In a secluded area not far from the waterfall, Imaro conferred with several other haramia. Despite the victory the bandit army had achieved over its foes, the gathering was more somber than celebratory. The haramias’ triumphs were proving more costly to them than to the Zanjians and Azanians, a reality of which Imaro and the others who were gathered near the waterfall were fully aware.
Tanisha was there. Imaro trusted no one more than her. The Shikaza woman had long ago eschewed the gold, jewels and other finery that usually bedecked her. She was clad like the other bandits: in suruali trousers and a leather breastplate that had been looted from a dead soldier and modified to accommodate her proportions. A short sword was sheathed at her side; Imaro had taught her how to use it, and its blade had already tasted blood.

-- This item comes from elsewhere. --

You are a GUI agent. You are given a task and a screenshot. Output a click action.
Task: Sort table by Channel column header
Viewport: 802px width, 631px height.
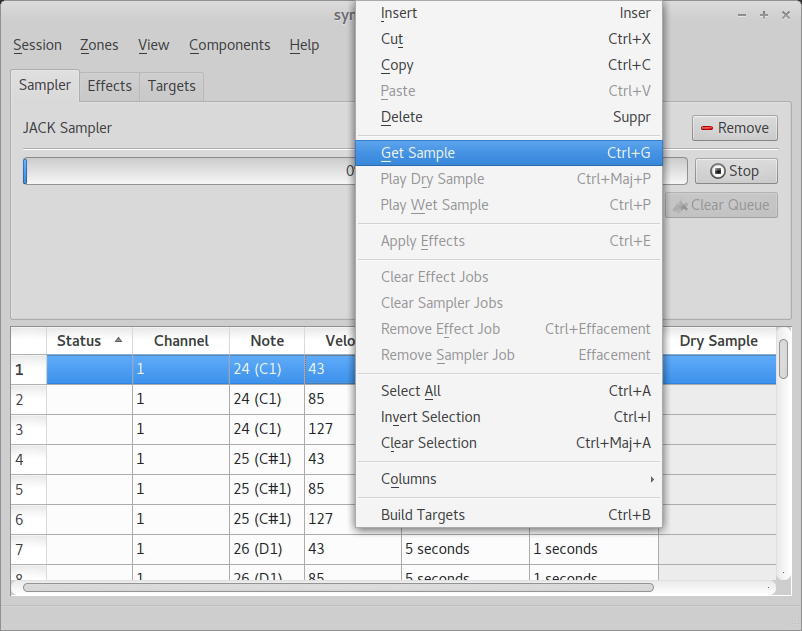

Ngodire was there. He was the first of Imaro’s lieutenants, and no one among the haramia could match the sagacity of the towering Ndashikuya. The counsel he offered Imaro reflected that wisdom, though the Ilyassai did not always heed Ngodire’s advice. The Ndashikuya posed no threat to Imaro’s leadership. His sharp tongue had wounded more than a few haramia, and some of them would prefer to kill him rather than follow him.
Kongolo was there. The stolid, ebony boulder of a man stood second only to Ngodire among the haramia. Kongolo had transferred his loyalty from Rumanzila to Imaro without question and, outwardly at least, harbored no ambition to take Imaro’s place, even though Imaro had said Kongolo was to lead the bandits if Imaro fell.
Chimba was there. The dour bandit was not one of Imaro’s lieutenants, and he was hardly a friend of the Ilyassai’s. However, his shrewdness came close to matching that of Ngodire, and on the battlefield, he was a deadly combatant. Despite the objections Kongolo had raised, Imaro had invited Chimba to the gathering. Chimba’s words were often worth heeding.
Busa was there. The Mtumwe did not rank highly among the haramia, and he rarely had advice to offer. But he seldom strayed far from Imaro’s side. Behind his back, some of the other haramia called him “N’tu-nje’s dog.” With his intricately scarred skin and his aloofness from everyone except Imaro and Tanisha, Busa was the true outsider among the bandits. And in the endless battles against the soldiers of the Mwamu and the Sha’a, he fought as though he was daring death to claim him.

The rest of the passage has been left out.